Supplied information START

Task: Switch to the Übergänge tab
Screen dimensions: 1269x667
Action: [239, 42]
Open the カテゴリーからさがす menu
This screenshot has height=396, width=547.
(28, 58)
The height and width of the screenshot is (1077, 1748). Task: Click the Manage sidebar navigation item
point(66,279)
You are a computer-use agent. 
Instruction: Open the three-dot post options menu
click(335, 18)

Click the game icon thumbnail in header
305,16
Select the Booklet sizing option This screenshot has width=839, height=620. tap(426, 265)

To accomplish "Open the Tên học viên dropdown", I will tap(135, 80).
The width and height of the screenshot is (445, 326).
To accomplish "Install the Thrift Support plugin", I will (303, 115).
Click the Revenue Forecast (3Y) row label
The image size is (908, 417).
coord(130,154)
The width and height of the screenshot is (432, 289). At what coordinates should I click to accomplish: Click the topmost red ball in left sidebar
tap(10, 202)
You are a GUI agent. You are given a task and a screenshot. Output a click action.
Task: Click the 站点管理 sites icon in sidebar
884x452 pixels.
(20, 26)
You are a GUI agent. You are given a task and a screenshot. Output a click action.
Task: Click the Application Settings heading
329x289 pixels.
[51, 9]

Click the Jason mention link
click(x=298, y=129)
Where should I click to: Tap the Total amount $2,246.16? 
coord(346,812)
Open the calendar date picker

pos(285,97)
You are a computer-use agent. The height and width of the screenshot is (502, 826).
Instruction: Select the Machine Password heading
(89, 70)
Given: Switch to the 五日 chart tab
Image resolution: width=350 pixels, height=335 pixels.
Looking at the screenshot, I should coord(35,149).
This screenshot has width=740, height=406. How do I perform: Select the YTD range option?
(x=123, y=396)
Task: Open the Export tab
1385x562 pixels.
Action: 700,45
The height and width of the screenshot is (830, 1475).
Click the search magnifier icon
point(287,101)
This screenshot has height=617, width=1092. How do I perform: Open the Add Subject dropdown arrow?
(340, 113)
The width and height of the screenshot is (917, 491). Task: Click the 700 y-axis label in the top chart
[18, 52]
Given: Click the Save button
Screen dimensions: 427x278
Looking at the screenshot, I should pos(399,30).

Supplied information END

• [Directions for this task]:
In the listing above, find each line with "computer" and copy it.

• [Task answer]:
You are a computer-use agent. 
You are a computer-use agent. The height and width of the screenshot is (502, 826).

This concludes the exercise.